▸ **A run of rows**
=====
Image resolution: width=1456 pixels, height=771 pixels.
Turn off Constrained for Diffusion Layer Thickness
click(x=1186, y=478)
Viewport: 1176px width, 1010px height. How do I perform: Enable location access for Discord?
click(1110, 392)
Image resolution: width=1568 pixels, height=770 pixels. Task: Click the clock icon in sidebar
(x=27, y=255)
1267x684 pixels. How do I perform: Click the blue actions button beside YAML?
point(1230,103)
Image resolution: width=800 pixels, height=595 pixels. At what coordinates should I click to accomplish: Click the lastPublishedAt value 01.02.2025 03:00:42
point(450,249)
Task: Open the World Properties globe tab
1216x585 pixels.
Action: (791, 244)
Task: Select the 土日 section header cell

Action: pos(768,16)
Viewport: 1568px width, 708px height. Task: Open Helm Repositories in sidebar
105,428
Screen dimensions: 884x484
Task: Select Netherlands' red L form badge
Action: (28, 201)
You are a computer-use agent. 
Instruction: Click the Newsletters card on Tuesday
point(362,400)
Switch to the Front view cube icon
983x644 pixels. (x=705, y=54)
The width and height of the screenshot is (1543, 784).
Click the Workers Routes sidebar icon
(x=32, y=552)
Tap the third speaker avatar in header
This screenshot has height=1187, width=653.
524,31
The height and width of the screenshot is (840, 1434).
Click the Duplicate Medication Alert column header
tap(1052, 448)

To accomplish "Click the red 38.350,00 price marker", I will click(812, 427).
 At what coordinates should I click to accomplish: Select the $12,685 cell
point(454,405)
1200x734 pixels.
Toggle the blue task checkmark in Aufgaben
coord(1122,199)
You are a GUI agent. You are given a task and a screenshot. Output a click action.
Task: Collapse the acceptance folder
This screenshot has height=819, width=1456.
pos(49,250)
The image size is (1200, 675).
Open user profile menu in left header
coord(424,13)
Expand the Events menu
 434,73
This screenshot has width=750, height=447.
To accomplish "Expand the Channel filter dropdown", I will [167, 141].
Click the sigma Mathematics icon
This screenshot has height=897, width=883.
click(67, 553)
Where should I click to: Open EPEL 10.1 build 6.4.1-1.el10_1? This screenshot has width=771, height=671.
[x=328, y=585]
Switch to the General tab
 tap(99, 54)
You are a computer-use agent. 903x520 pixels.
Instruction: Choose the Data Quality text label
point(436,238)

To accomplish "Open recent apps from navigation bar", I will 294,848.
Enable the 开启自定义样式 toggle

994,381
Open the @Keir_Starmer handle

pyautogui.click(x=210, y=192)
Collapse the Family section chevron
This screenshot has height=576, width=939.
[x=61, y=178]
=====
▸ **Exercise requirements**
Please turn the rows, from the first one through the line containing "point(1230,103)", into a numbered list, leaving out any blank lines.

▸ **Reply**
1. Image resolution: width=1456 pixels, height=771 pixels.
2. Turn off Constrained for Diffusion Layer Thickness
3. click(x=1186, y=478)
4. Viewport: 1176px width, 1010px height. How do I perform: Enable location access for Discord?
5. click(1110, 392)
6. Image resolution: width=1568 pixels, height=770 pixels. Task: Click the clock icon in sidebar
7. (x=27, y=255)
8. 1267x684 pixels. How do I perform: Click the blue actions button beside YAML?
9. point(1230,103)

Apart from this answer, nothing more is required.